START DATA TO USE

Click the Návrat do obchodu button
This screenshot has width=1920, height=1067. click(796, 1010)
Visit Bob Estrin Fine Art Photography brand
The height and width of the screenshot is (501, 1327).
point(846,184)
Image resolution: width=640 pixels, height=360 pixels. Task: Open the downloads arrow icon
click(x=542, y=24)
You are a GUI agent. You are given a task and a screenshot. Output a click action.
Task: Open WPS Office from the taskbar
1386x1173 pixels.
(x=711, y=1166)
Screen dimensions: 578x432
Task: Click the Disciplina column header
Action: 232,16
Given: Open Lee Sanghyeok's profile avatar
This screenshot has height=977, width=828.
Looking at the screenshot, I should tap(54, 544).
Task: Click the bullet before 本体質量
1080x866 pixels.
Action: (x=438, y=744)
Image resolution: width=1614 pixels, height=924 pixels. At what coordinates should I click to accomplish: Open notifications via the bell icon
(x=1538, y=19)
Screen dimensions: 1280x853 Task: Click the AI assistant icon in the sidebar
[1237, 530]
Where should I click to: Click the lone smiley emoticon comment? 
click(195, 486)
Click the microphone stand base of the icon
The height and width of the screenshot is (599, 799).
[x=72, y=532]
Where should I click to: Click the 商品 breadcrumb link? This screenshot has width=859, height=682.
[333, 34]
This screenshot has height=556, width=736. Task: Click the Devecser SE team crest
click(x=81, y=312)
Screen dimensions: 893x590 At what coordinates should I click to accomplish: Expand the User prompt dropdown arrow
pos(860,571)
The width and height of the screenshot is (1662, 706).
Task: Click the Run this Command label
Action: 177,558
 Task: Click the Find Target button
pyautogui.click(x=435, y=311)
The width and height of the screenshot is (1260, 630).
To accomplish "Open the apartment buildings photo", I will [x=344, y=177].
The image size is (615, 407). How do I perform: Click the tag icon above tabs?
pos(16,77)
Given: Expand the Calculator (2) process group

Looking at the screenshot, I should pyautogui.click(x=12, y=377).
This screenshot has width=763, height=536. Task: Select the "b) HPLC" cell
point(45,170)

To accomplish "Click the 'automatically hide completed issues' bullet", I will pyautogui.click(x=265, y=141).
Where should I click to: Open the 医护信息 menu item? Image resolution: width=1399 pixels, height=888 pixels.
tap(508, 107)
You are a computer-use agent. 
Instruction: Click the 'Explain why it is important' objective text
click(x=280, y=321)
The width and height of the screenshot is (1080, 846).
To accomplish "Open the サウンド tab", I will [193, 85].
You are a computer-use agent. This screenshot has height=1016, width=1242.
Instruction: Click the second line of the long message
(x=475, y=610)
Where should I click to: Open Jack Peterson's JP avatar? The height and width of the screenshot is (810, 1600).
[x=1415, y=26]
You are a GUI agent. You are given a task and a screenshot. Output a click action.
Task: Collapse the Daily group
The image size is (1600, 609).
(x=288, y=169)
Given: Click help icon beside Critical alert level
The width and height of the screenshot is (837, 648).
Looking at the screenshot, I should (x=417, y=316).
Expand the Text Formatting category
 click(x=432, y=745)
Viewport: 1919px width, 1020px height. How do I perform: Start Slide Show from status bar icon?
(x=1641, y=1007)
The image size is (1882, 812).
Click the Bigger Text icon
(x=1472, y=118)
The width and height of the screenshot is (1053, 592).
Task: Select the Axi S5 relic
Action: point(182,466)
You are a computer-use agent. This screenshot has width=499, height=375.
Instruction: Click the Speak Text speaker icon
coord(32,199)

END DATA TO USE

Identify the lines in the entries above that contain "bullet", then copy them out.

Task: Click the bullet before 本体質量
To accomplish "Click the 'automatically hide completed issues' bullet", I will pyautogui.click(x=265, y=141).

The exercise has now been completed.